Das Konzept kann in Bezug auf die Denkmalpflege überzeugen: Die Nordecke des Gebäudes wird durch den stark zurückspringenden Hochhaussockel wirksam freigestellt. Auch die zu den Gleisen orientierte Ostfassade bleibt erlebbar. Die Eingriffe in noch erhaltene wertvolle Substanz halten sich im Rahmen – hier wünscht man sich lediglich eine Reduzierung der bodentiefen Fenster in der Platzfassade. Die aufgezeigten Öffnungen der Dachfläche zur Belichtung des EG werden – da es sich hier ohnehin um Bereiche handelt, die kriegszerstört waren – als unkritisch gesehen.

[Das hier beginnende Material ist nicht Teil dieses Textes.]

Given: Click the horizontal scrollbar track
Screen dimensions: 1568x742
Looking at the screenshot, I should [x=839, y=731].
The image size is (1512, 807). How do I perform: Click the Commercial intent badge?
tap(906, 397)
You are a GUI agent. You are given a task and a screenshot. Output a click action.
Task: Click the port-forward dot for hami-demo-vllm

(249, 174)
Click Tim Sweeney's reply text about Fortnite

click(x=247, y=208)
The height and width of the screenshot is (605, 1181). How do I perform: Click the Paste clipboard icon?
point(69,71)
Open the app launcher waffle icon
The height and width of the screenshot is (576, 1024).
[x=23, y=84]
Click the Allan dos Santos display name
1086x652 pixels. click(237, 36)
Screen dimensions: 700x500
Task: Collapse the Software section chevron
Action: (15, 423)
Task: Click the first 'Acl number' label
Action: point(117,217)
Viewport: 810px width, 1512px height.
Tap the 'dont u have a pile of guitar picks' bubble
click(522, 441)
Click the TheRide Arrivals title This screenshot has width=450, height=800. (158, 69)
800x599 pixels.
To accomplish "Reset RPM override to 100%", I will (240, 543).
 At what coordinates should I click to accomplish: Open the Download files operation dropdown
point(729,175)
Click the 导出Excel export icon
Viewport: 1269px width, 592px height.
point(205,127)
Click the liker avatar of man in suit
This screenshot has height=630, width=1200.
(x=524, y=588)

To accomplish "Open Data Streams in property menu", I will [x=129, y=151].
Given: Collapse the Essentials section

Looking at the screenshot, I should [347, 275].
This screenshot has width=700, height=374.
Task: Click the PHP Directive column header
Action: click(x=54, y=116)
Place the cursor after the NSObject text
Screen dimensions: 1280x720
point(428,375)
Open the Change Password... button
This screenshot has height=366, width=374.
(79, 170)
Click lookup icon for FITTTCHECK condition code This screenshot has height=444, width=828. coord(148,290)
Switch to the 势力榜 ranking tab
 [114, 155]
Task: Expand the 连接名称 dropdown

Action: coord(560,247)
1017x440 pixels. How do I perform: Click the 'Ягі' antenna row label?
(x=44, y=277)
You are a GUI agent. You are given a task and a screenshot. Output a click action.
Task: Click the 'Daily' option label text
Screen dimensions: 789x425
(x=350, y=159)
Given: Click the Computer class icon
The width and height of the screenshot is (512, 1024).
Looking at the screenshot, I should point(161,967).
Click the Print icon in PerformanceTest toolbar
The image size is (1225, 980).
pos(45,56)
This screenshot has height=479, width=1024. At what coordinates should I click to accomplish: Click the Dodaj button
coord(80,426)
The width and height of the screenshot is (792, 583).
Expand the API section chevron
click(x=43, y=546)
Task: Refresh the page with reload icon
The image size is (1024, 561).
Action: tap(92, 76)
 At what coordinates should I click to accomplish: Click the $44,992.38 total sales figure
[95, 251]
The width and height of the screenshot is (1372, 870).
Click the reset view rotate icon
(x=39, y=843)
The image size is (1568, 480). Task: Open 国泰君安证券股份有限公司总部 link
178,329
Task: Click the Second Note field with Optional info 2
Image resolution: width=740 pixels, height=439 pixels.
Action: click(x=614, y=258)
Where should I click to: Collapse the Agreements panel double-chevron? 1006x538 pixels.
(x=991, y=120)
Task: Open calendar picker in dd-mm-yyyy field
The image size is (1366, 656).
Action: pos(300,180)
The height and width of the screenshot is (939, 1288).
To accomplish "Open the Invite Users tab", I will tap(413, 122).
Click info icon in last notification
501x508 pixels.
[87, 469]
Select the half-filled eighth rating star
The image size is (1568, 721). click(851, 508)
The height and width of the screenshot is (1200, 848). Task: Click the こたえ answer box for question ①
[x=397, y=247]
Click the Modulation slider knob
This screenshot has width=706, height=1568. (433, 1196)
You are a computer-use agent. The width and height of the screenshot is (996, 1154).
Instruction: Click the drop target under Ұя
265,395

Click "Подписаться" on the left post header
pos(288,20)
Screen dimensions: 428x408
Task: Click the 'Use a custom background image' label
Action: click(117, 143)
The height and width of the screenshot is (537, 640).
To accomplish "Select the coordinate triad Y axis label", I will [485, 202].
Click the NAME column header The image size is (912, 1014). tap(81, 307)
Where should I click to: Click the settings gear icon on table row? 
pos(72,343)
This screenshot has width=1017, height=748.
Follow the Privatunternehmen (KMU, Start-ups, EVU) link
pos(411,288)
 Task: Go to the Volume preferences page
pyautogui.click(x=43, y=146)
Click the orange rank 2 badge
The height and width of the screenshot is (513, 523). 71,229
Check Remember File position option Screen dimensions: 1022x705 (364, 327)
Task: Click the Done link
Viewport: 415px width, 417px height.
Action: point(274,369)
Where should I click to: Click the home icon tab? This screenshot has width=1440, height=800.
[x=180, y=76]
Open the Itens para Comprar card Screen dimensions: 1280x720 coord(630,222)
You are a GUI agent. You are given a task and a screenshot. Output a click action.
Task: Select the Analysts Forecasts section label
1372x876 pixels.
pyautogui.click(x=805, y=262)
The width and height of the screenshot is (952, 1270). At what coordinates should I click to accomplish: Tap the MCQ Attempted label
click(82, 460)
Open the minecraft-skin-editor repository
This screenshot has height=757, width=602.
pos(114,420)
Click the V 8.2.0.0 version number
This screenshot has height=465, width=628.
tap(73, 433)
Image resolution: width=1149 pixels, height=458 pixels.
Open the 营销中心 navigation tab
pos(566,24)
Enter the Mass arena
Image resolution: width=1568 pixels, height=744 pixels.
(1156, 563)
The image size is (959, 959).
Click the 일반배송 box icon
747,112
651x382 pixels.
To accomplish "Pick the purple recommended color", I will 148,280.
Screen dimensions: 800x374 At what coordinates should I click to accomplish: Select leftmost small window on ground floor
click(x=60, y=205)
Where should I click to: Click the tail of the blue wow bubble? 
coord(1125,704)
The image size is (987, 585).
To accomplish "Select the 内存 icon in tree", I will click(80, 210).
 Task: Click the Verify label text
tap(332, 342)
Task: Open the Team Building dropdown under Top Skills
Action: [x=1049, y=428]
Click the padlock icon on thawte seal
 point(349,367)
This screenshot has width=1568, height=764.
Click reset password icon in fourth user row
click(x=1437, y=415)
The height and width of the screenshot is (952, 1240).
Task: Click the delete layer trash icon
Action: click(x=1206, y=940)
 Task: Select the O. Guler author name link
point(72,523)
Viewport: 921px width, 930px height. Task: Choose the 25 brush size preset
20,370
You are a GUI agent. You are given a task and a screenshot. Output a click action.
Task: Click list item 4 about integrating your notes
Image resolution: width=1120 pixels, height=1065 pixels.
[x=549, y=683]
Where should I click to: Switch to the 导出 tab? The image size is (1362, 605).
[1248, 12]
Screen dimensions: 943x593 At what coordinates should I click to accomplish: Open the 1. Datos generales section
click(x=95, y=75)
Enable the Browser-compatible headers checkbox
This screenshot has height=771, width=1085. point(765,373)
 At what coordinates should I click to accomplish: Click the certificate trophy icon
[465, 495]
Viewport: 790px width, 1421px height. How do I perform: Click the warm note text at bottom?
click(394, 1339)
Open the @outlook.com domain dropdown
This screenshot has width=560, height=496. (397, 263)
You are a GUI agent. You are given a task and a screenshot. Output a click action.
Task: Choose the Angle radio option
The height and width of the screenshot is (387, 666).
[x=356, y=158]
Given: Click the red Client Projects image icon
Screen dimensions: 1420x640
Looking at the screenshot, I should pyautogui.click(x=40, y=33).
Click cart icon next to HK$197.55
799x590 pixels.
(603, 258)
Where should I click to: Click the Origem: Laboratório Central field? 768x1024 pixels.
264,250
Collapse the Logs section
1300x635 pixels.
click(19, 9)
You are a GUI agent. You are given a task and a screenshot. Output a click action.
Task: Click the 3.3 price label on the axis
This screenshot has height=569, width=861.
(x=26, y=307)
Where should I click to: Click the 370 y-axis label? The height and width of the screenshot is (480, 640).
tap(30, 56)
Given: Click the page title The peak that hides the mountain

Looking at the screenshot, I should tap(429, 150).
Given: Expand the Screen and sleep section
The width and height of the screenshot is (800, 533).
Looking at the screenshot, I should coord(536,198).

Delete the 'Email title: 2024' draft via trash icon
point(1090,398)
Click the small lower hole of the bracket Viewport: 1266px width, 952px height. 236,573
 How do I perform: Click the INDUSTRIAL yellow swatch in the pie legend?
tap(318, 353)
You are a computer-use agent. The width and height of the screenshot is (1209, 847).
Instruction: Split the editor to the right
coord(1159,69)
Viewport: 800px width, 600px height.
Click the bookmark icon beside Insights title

Die Dreigliederung des Hochhauses in Foyersockel, der die Traufhöhe des Bahnhofes übernimmt Bahnhof, Bürogeschosse und ein im oberen Bereich positioniertes Hotel ist wenig überraschend, jedoch als Grundtypus vorstellbar, wenngleich die Gebäudeproportion noch nicht überzeugt. Für den in Klinker angedachten Sockel würde sich die Jury mehr Eigenständigkeit gegenüber dem Altbau wünschen.

Insgesamt entsteht ein wertvoller Diskussionsbeitrag für die Zukunft des Konrad-Adenauer-Platzes und des Bahnhofsumfeldes, der insbesondere im zur Realisierung anstehenden Platzfreiraum große Qualitäten aufweist.